- **INFORMATION PROVIDED**
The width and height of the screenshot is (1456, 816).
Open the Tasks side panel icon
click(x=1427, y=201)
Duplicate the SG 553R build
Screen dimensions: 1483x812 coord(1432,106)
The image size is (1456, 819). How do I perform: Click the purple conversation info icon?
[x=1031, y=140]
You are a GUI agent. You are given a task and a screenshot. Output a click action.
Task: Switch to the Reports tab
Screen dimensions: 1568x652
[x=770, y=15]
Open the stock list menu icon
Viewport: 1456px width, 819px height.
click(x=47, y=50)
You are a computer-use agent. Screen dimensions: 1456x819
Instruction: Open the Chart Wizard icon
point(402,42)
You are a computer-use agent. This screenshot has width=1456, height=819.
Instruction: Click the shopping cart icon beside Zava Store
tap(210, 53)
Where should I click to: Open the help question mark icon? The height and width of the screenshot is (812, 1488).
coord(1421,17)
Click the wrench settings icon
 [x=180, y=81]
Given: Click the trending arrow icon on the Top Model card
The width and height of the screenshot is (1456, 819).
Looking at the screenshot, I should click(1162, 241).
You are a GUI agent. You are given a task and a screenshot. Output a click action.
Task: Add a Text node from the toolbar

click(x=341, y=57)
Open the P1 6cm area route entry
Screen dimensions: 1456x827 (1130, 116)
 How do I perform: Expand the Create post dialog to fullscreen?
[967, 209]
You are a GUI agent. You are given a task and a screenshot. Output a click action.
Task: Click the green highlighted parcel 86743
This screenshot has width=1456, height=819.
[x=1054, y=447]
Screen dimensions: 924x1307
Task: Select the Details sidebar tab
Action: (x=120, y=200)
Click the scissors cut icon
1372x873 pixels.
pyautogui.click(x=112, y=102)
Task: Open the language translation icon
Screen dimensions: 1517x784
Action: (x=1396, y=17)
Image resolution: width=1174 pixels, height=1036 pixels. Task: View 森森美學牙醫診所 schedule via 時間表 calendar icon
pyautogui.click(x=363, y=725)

- **GOAL OF THE EXERCISE**
Transcribe the whole listing exactly.

- **RESPONSE TO THIS TASK**
The width and height of the screenshot is (1456, 816).
Open the Tasks side panel icon
click(x=1427, y=201)
Duplicate the SG 553R build
Screen dimensions: 1483x812 coord(1432,106)
The image size is (1456, 819). How do I perform: Click the purple conversation info icon?
[x=1031, y=140]
You are a GUI agent. You are given a task and a screenshot. Output a click action.
Task: Switch to the Reports tab
Screen dimensions: 1568x652
[x=770, y=15]
Open the stock list menu icon
Viewport: 1456px width, 819px height.
click(x=47, y=50)
You are a computer-use agent. Screen dimensions: 1456x819
Instruction: Open the Chart Wizard icon
point(402,42)
You are a computer-use agent. This screenshot has width=1456, height=819.
Instruction: Click the shopping cart icon beside Zava Store
tap(210, 53)
Where should I click to: Open the help question mark icon? The height and width of the screenshot is (812, 1488).
coord(1421,17)
Click the wrench settings icon
 [x=180, y=81]
Given: Click the trending arrow icon on the Top Model card
The width and height of the screenshot is (1456, 819).
Looking at the screenshot, I should click(1162, 241).
You are a GUI agent. You are given a task and a screenshot. Output a click action.
Task: Add a Text node from the toolbar

click(x=341, y=57)
Open the P1 6cm area route entry
Screen dimensions: 1456x827 (1130, 116)
 How do I perform: Expand the Create post dialog to fullscreen?
[967, 209]
You are a GUI agent. You are given a task and a screenshot. Output a click action.
Task: Click the green highlighted parcel 86743
This screenshot has width=1456, height=819.
[x=1054, y=447]
Screen dimensions: 924x1307
Task: Select the Details sidebar tab
Action: (x=120, y=200)
Click the scissors cut icon
1372x873 pixels.
pyautogui.click(x=112, y=102)
Task: Open the language translation icon
Screen dimensions: 1517x784
Action: (x=1396, y=17)
Image resolution: width=1174 pixels, height=1036 pixels. Task: View 森森美學牙醫診所 schedule via 時間表 calendar icon
pyautogui.click(x=363, y=725)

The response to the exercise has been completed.